With increasing concerns about patient radiation exposure from medical imaging, the development of low-radiation CT protocols is of value. This has been employed for renal stone evaluation, diagnosing suspected diverticulitis and for lung nodule follow-up [7, 8, 9]. The good spatial resolution, high contrast resolution, fast image acquisition and multi-planar reconstruction capabilities of computed tomography make this imaging modality very attractive for imaging the bowel as well. MRI and sonography are other imaging techniques that do not expose patients to ionizing radiation that can also be used to evaluate the bowel. Although MRI does not use radiation and has excellent contrast resolution, it is not as easily accessible, it requires the use of intravenous contrast, and the fairly long scan times can affect image quality because of intrinsic peristalsis of the small bowel [10].

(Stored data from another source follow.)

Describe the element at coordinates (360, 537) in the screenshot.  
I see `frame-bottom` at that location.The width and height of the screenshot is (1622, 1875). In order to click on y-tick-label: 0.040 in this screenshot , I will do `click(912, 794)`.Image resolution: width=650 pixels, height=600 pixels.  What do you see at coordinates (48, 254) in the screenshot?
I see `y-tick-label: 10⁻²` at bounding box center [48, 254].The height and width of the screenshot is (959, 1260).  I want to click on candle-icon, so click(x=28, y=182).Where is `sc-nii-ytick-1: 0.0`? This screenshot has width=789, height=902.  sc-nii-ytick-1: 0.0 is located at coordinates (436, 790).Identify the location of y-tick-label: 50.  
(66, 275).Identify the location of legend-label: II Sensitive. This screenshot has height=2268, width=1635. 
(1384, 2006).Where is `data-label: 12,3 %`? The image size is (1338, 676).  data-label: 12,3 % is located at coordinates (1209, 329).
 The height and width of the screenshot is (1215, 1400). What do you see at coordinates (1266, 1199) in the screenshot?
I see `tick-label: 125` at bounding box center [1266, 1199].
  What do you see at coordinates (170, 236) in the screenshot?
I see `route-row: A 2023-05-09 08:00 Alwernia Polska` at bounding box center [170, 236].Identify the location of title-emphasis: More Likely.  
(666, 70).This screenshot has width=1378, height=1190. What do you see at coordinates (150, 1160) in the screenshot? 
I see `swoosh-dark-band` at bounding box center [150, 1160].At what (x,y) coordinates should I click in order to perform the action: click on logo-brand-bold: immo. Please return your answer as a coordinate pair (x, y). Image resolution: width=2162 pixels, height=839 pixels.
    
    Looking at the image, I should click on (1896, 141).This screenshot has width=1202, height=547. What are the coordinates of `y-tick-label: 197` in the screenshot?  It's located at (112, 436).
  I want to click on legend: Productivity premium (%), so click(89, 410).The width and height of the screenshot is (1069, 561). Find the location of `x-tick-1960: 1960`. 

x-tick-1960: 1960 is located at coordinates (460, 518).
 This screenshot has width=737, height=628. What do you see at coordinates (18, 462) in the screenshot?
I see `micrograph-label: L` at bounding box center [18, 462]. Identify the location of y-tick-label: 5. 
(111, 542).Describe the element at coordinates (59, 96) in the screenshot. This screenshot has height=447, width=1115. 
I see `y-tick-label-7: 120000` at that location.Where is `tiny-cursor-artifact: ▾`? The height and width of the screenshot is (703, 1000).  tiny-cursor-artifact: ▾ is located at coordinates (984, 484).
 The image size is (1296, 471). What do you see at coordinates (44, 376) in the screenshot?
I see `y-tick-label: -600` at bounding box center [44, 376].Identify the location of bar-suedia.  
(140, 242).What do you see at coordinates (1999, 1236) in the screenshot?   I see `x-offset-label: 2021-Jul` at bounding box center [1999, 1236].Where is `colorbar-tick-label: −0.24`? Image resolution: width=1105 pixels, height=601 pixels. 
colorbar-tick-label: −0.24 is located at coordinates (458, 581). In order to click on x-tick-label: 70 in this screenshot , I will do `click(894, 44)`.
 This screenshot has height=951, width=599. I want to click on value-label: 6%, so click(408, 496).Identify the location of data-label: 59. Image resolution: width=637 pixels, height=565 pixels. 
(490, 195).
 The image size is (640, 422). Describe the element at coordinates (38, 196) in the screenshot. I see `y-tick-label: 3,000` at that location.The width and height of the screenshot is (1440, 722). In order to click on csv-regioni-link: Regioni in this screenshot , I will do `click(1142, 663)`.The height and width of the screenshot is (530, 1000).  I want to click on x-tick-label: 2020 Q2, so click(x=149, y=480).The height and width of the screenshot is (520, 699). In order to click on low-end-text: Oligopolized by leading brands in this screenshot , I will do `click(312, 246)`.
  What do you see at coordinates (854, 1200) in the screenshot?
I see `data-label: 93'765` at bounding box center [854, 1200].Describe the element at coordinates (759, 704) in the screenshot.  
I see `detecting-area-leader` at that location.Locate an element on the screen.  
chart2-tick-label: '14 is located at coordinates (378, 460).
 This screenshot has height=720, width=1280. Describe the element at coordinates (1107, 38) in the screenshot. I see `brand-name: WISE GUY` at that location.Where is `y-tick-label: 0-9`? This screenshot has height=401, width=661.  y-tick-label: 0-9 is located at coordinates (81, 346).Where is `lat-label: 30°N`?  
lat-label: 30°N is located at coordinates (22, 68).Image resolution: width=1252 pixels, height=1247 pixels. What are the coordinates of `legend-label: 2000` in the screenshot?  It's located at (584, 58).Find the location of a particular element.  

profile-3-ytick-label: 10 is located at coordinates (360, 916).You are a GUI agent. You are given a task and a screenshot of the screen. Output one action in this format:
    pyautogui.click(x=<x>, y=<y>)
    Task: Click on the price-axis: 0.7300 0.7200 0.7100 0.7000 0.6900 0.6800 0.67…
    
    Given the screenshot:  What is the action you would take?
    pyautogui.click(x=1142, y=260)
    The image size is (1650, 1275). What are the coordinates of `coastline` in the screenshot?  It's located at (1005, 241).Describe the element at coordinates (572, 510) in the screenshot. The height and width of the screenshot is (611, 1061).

Sonography can depict areas of bowel wall thickening and areas of inflammation; however, there are limitations, such as operator dependence, inter-observer agreement and even intra-observer agreement in the same patient during follow-up imaging. Additionally, detection and characterization of complex entero-enteric fistulas can be difficult [11]. Thus, we have developed a low-radiation dose, modified bowel CT (MBCT) enterography technique using hyperdense oral contrast, without intravenous contrast. MBCT can specifically evaluate small bowel while exposing the patient to less radiation compared to SBFT and CT enterography [4]. MBCT can characterize small bowel-related abnormalities, such as hernias, acute versus chronic Crohn’s disease, postoperative fistulas or bowel leaks and small bowel intraluminal masses including the site of chronic, low-grade bowel obstructions.
Applications
Follow-up of Crohn’s disease
Active Crohn’s disease on CT enterography is identified by increased mural attenuation, increased mural thickness, mural stratification and vasa recta hypervascularity [12, 13]. On SBFT, there is luminal narrowing with irregularity, but differentiation from chronic disease is not always possible [14]. On MBCT, increased mural thickness, increased mesenteric fat attenuation and prominent vasa recta can be identified, indicating active disease (Fig. 1). MBCT imaging for Crohn’s disease can delineate extraluminal complications such as fluid collections and enterocutaneous/enteroenteric fistulas. MBCT can also identify widening and fatty infiltration of the submucosal layer of the bowel due to chronic inflammation, consistent with the fat-halo sign [15]. Extra-enteric abnormalities associated with Crohn’s disease, including gallstones, renal stones and sacroiliitis, can often be identified.
Small bowel hernias
Abdominal hernias are evaluated using MBCT, especially with provocation techniques such as Valsalva manoeuvres, to enhance visualisation of the area of herniation.
Post-operative small bowel leaks/fistulas
Compared with fluoroscopic techniques, MBCT is advantageous in the assessment of enteric fistulas because of its ability to define the cross-sectional location of the underlying disease (Fig. 2a, b).
Chronic low-grade obstructions
Modified bowel CT is useful in identifying chronic low-grade obstructions, including the dilated segment and location of obstruction. Often, the diagnosis is that of adhesions, with abnormal tethering of small bowel loops and an associated distinct transition point indicating the site of obstruction. Strictures can also be characterised, including the length of bowel involvement and the severity of luminal narrowing.
Small bowel tumours
Small bowel neoplasms can be identified as a filling defect or an area of narrowing on MBCT. MBCT can depict areas of irregular luminal narrowing and shouldering of the margins, raising the suspicion of an underlying malignancy (Fig. 3a, b). Extrinsic masses, such as adenopathy and abnormal mesenteric masses, are also identifiable on MBCT.
Limitations
This technique is not recommended for evaluating patients with non-specific abdominal pain, unexplained weight loss or possible metastatic disease. As MBCT does not use intravenous contrast material, solid organs cannot be adequately evaluated. Differentiating a phlegmon from a mature abscess can be challenging without the use of intravenous contrast material. This technique should not be used in acute GI bleeding since the hyperdense oral contrast will obscure visualisation of the luminal blood.